I was looking through old blog posts the other day and noticed a pattern with the frequency of my posts. Every time my son hit another milestone, this blog became more of an afterthought rather than a priority. For the first few months of his life, he was the worst napper of all time. I was lucky to get him to sleep for 30-40 minutes at a time. I had no time at all to spend writing out recipes much less making them, shooting pics, and writing. When he started solids he suddenly started giving me two longer naps a day. It. Was. Amazing. Suddenly I had a lot of free time to do things like shower or pay bills or blog. Then he started crawling. Then he started walking. Then he dropped the second nap. I love seeing the progression from each stage to the next, but it is a constant regrouping and figuring out a new rhythm every few months.
It seems like every time I focus on one thing, something else suffers. If I'm cleaning the house, my son is bored or throwing toy trucks at the dogs. If I'm trying (and usually failing at) new activities with my son, the dogs are bored and digging up the backyard. If I'm actually thinking about and making dinners ahead of time, my son is in front of a screen longer than I'd care to admit. I think that's been one of the hardest lessons for me to learn as a new mom. You really can't do it all, and usually one thing or another gets pushed to the back burner for awhile. For me, this is where the mom guilt creeps in.
This past weekend was Mother's Day, and this year it really got me thinking about all the social constructs centered around motherhood and what that means. It's funny how before motherhood, women are viewed as individuals with a vast range of different personalities and interests, and that is okay and celebrated.
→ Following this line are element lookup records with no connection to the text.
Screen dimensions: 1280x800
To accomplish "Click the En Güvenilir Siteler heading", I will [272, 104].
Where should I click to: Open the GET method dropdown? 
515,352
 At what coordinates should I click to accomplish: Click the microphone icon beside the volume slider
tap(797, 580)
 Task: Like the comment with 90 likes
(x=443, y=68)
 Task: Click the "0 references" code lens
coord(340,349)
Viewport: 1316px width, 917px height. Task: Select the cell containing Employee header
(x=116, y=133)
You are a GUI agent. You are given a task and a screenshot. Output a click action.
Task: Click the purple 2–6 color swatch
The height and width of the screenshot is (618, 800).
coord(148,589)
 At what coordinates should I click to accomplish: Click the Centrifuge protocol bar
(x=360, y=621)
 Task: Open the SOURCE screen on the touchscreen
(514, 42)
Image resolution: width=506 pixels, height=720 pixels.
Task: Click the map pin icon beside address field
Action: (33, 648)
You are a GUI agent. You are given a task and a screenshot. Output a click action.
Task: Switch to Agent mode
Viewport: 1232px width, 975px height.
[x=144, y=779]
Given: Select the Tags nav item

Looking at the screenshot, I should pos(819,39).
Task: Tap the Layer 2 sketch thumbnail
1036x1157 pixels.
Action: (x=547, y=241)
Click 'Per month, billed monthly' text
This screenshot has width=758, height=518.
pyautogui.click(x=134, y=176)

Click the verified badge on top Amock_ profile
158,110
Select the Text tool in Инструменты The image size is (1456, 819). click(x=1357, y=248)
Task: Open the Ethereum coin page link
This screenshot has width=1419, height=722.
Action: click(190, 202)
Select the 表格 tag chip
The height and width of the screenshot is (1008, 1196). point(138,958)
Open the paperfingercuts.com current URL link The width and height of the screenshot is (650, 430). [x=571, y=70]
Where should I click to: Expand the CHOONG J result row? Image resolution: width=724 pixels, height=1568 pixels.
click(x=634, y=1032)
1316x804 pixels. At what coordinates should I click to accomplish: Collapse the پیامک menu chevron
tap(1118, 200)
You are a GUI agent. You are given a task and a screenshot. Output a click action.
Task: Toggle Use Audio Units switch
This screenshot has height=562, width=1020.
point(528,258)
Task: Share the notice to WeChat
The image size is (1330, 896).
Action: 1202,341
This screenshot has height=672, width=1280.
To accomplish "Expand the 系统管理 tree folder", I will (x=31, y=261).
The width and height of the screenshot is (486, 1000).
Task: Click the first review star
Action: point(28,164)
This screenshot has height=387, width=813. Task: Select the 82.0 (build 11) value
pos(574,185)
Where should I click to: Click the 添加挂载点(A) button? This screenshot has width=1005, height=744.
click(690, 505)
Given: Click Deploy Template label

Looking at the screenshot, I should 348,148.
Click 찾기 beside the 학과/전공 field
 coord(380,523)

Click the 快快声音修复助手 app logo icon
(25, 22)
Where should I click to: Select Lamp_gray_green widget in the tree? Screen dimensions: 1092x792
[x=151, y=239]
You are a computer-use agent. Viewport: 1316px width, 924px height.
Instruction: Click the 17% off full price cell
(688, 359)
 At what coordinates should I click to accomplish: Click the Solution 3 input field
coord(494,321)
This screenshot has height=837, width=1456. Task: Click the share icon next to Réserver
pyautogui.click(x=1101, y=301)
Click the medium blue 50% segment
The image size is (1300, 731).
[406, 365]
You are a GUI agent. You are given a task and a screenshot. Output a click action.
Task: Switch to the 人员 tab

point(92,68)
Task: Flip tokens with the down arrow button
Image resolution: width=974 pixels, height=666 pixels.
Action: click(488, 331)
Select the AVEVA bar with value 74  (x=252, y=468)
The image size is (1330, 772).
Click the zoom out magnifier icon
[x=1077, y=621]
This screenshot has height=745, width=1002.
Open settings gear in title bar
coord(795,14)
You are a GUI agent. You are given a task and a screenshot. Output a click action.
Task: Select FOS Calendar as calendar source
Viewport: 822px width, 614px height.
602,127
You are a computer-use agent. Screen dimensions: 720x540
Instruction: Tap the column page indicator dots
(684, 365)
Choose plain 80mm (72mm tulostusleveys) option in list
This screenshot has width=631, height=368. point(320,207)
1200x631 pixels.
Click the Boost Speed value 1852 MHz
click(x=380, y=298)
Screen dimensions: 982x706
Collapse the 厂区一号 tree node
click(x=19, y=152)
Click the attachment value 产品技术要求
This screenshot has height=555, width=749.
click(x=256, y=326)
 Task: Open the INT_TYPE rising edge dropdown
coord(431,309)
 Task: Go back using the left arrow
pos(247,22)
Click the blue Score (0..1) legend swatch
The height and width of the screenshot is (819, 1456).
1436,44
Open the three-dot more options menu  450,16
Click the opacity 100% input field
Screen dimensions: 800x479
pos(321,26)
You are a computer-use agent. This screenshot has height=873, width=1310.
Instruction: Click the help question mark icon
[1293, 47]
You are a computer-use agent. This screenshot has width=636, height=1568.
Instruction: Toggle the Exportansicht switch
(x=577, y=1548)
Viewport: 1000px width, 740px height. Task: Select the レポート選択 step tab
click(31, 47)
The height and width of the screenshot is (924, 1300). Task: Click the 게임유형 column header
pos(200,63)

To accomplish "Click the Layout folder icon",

But for some reason after becoming a mother, the definition of what it means to be a good woman and mom narrows quite a bit. I think every mother I know has felt this in one way or another. Suddenly, you're either a working mom or a stay-at-home mom, and that is really all people need to know about you. If you work, people wonder if it's a financial decision or because you don't want to be around kids or something (do you see anyone asking dad this?). If you stay at home, people love to come up with side job ideas for you (because surely taking care of a tiny human and home isn't enough to fill a whole day). I am so done with all the labels and the media trying to pigeon-hole us ladies into one group or another. We're all women, and we all have to put up with a lot of crap on a daily basis...figuratively and for some of us literally.
And if you're a man and still reading this post - I'm super impressed...can we be friends? :)
My husband works at a nuclear power generating station and for the past month or so they've been working a refueling outage. It means many, many days of 12-hr shifts with very little days off. It means him averaging 10-12 miles every day walking around the plant. It means 12 hour days of me trying to keep a 19 month old plus two dogs happy. It means neither one of us wants to think about dinner. And it means this blackberry bourbon lemonade has made several appearances around here at the end of a long day.
Blackberry Bourbon Lemonade
This has become my go-to cocktail lately, primarily because it has only three ingredients and doesn't require simple syrup or any specialty liqueurs. It's tart, refreshing, and sweet, with that kick of bourbon I so often need at the end of a long day of chasing a toddler.
Yields: 1 drink
2 fl. oz bourbon
4 fl. oz your favorite store-bought, fresh lemonade ( I love Simply Lemonade - don't use the frozen concentrate)
3-4 frozen blackberries (you can use fresh too, but you will need to muddle)
fresh mint and more blackberries for garnish (optional)
- Combine all ingredients in a cocktail shaker with a handful of ice. Shake vigorously.
- Strain into cocktail glass filled almost to the top with more ice.
- Garnish with fresh mint and more blackberries (optional).
- If you use fresh blackberries, muddle them in the bottom of the cocktail shaker before adding anything else.
- Experiment! Try swapping the blackberries for very ripe strawberries, raspberries, or blueberries, and see which you prefer.